** THE TASK **
Turn the records below into a JSON list of strings, from the very start through the line that contains "center [260, 816].", with one string per line and blank lines skipped. Leave the pictures out.

** SOURCE MATERIAL **

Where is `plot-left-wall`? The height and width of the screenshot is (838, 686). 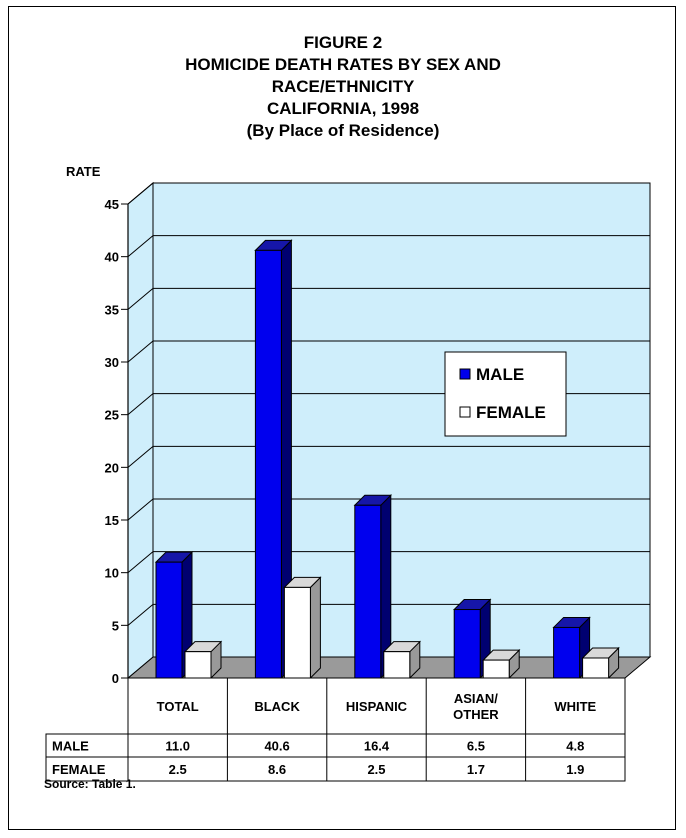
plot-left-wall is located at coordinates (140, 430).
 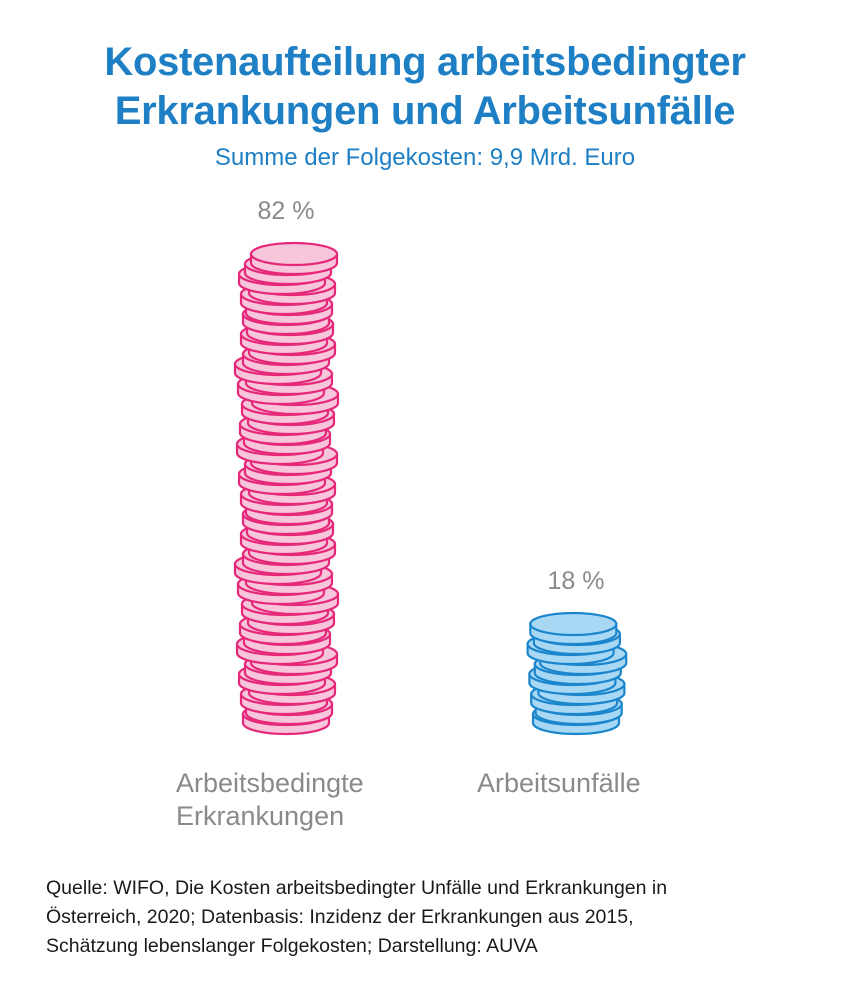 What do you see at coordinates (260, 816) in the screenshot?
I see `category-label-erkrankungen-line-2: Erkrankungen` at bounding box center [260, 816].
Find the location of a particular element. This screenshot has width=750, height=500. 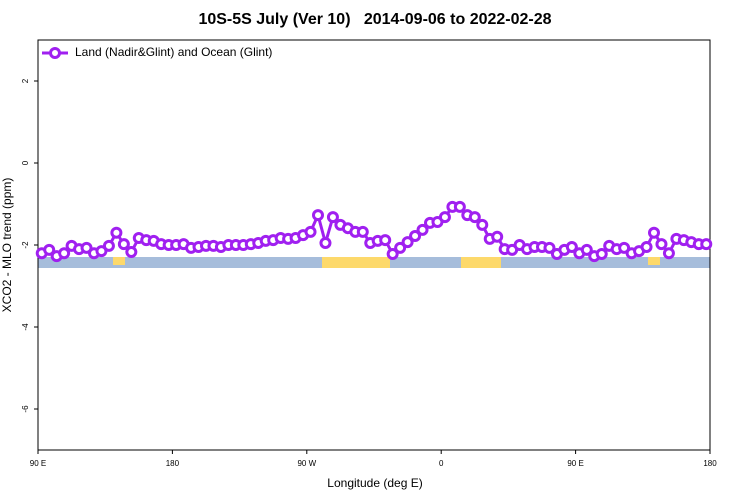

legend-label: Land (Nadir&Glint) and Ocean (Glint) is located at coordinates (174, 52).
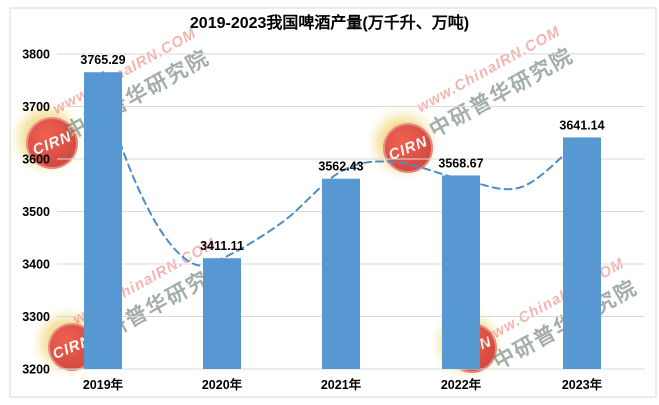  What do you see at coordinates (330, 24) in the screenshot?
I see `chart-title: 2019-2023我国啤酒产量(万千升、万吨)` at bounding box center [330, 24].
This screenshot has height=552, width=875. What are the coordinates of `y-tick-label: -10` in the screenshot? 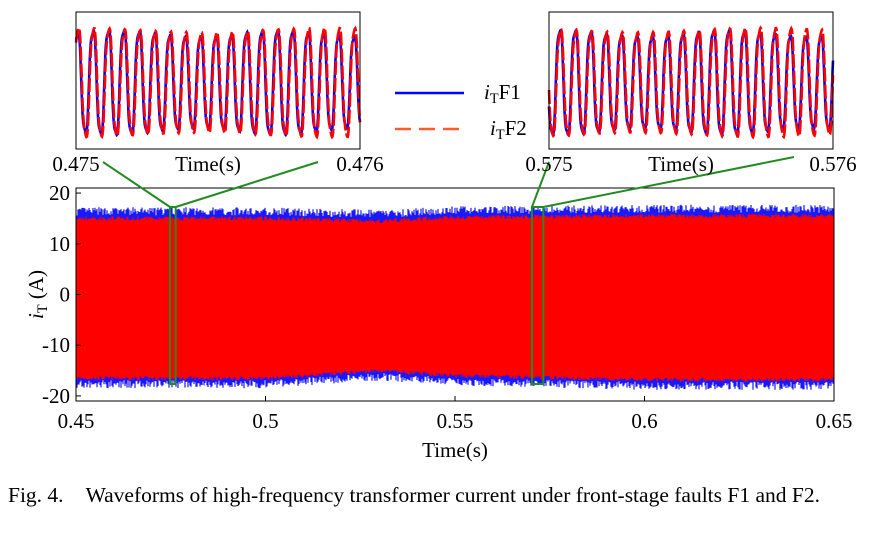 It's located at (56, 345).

** TASK OUTPUT **
[
  "Where is `plot-left-wall`? The height and width of the screenshot is (838, 686). ",
  "plot-left-wall is located at coordinates (140, 430).",
  "  What do you see at coordinates (260, 816) in the screenshot?",
  "I see `category-label-erkrankungen-line-2: Erkrankungen` at bounding box center [260, 816]."
]